[[ RECORDED INFORMATION, beginning ]]

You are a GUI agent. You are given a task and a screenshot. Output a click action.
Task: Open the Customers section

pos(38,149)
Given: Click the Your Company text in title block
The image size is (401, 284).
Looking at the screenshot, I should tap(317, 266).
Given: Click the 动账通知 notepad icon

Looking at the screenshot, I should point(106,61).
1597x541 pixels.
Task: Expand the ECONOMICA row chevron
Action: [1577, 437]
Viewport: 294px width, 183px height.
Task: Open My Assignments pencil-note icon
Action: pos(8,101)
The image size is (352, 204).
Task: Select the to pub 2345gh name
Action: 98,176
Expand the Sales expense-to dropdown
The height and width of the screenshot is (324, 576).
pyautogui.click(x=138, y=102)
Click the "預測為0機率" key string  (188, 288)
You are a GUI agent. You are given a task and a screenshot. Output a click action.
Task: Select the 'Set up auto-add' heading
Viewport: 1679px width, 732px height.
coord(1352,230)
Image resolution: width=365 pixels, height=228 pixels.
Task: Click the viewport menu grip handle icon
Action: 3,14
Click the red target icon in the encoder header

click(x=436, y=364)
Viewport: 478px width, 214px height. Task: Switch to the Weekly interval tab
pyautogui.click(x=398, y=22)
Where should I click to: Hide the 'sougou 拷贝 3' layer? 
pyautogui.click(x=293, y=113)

[[ RECORDED INFORMATION, end ]]

I'd like every record written out exactly as given.

* **RESULT OF THE EXERCISE**:
You are a GUI agent. You are given a task and a screenshot. Output a click action.
Task: Open the Customers section

pos(38,149)
Given: Click the Your Company text in title block
The image size is (401, 284).
Looking at the screenshot, I should tap(317, 266).
Given: Click the 动账通知 notepad icon

Looking at the screenshot, I should point(106,61).
1597x541 pixels.
Task: Expand the ECONOMICA row chevron
Action: [1577, 437]
Viewport: 294px width, 183px height.
Task: Open My Assignments pencil-note icon
Action: pos(8,101)
The image size is (352, 204).
Task: Select the to pub 2345gh name
Action: 98,176
Expand the Sales expense-to dropdown
The height and width of the screenshot is (324, 576).
pyautogui.click(x=138, y=102)
Click the "預測為0機率" key string  (188, 288)
You are a GUI agent. You are given a task and a screenshot. Output a click action.
Task: Select the 'Set up auto-add' heading
Viewport: 1679px width, 732px height.
coord(1352,230)
Image resolution: width=365 pixels, height=228 pixels.
Task: Click the viewport menu grip handle icon
Action: 3,14
Click the red target icon in the encoder header

click(x=436, y=364)
Viewport: 478px width, 214px height. Task: Switch to the Weekly interval tab
pyautogui.click(x=398, y=22)
Where should I click to: Hide the 'sougou 拷贝 3' layer? 
pyautogui.click(x=293, y=113)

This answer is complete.